# Trending Dishes Dashboard

> What's everyone eating? The answer changes hourly.

Canonical URL: <https://datadriven.io/problems/trending_dishes_dashboard>

Domain: Data Modeling · Difficulty: medium · Seniority: L5

## Problem

Product wants a dashboard showing what dishes are trending in each city right now. Think: 'pad thai is up 40% in Austin this week.' We need the data model to power this, and the dashboard refreshes every 15 minutes.

## Worked solution and explanation

### Why this problem exists in real interviews

This probes whether you can balance atomic grain against pre-aggregation for a low-latency dashboard. The signal is two decisions: normalizing dish names into `dim_dishes` so counts do not fragment across menu variants, and materializing `agg_dish_city_hourly` so a 15-minute refresh never scans raw orders.

> **Trick to Solving**
>
> Before drawing any tables, a strong candidate asks: "what is the refresh budget and the worst-case query volume, and can I afford raw scans?" A 15-minute refresh at 10M orders per day means pre-aggregation is the only option. The dish dimension matters because the same dish lives under many names in raw order data.
> 
> 1. Confirm refresh SLA and raw volume
> 2. Normalize dish names into `dim_dishes`
> 3. Pre-aggregate at (dish, city, hour) grain
> 4. Store trending ratios as a separate materialization

---

### Break down the requirements

#### Step 1: Normalize dish names with dim_dishes

Restaurants call the same thing by different names. A canonical dimension with a `canonical_name` and synonyms map prevents trending signals from fragmenting.

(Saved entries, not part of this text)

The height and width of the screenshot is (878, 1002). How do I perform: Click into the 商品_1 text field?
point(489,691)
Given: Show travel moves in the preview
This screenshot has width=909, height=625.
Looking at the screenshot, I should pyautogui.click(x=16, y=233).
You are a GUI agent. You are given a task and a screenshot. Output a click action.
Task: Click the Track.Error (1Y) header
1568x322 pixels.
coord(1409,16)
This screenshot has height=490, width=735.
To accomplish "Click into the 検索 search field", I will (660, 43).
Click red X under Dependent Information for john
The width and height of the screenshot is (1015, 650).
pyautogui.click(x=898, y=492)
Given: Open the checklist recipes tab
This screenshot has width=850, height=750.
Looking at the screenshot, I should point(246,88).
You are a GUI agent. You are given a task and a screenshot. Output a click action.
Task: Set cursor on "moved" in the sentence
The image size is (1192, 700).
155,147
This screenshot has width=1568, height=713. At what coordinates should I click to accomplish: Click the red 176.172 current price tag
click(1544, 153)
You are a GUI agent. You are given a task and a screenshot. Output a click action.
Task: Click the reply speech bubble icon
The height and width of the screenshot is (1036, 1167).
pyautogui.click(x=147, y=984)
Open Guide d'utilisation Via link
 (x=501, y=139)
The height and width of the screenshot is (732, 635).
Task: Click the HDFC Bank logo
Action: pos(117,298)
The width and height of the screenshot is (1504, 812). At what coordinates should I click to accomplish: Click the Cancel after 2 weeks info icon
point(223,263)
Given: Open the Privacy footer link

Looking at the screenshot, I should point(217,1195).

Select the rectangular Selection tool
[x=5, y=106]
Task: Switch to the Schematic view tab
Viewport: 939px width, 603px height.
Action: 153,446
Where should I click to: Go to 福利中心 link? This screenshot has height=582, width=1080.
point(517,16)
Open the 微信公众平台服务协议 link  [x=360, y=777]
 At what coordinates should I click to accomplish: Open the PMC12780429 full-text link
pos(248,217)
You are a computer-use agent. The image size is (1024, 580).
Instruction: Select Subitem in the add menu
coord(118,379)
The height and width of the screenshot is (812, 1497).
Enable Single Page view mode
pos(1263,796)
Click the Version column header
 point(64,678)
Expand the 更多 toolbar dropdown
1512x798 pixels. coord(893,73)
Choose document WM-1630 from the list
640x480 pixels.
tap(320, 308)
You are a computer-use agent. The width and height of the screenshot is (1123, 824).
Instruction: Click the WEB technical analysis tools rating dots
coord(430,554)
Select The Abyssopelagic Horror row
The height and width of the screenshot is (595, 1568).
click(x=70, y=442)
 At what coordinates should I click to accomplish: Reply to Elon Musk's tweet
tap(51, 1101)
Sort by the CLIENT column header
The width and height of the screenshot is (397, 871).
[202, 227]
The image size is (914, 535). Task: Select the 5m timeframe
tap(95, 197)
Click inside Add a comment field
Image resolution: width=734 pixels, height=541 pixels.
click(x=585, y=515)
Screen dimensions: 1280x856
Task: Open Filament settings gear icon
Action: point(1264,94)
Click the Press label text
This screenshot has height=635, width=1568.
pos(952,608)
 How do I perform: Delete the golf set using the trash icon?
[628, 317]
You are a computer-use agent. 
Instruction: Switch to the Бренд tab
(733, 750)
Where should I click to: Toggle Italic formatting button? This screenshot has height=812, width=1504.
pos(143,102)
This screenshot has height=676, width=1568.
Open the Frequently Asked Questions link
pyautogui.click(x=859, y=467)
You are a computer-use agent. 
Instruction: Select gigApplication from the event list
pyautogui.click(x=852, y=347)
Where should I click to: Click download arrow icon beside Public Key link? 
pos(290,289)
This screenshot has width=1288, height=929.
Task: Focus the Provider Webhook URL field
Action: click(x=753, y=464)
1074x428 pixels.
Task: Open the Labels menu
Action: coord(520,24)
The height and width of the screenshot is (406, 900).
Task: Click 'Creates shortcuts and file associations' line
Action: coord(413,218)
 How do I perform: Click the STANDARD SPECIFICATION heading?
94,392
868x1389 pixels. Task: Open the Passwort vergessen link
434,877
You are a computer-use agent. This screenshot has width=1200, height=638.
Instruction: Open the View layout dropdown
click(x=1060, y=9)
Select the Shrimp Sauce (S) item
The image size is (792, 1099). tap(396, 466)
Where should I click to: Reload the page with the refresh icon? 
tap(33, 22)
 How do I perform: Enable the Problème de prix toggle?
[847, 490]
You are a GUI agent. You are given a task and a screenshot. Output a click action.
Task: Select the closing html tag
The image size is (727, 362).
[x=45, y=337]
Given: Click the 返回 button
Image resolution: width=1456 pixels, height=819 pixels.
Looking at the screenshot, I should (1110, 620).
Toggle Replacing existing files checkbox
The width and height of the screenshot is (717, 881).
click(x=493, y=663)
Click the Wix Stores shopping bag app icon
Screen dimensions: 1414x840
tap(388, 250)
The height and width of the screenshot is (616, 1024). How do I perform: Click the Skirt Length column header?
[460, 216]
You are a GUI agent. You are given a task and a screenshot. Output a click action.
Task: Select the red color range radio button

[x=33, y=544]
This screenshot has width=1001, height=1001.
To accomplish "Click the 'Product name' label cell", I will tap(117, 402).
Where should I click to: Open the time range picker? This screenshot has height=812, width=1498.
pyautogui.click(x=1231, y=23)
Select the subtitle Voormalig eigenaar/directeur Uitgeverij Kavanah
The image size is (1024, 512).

#### Step 2: Keep fact_orders at order grain

The atomic fact remains one row per order. This is the source of truth for every downstream rollup and the input to the aggregation job.

#### Step 3: Pre-aggregate at dish-city-hour

`agg_dish_city_hourly` is built on a schedule. A 15-minute refresh reads this table, never the raw fact.

#### Step 4: Materialize trending_scores

Trending ratio is `recent_count / baseline_count`. Storing the computed values with `computed_at` lets the dashboard read a single row per dish and city.

---

### The solution

Below is one defensible model. The conceptual anchor is the pre-aggregation layer: raw orders feed `agg_dish_city_hourly`, which feeds `trending_scores`.

> **Why this design holds up**
>
> The atomic fact stays available for ad hoc analysis while the dashboard reads a compact materialization. The dish dimension unifies menu variants into one canonical signal. The aggregation layer pays for itself within the first refresh.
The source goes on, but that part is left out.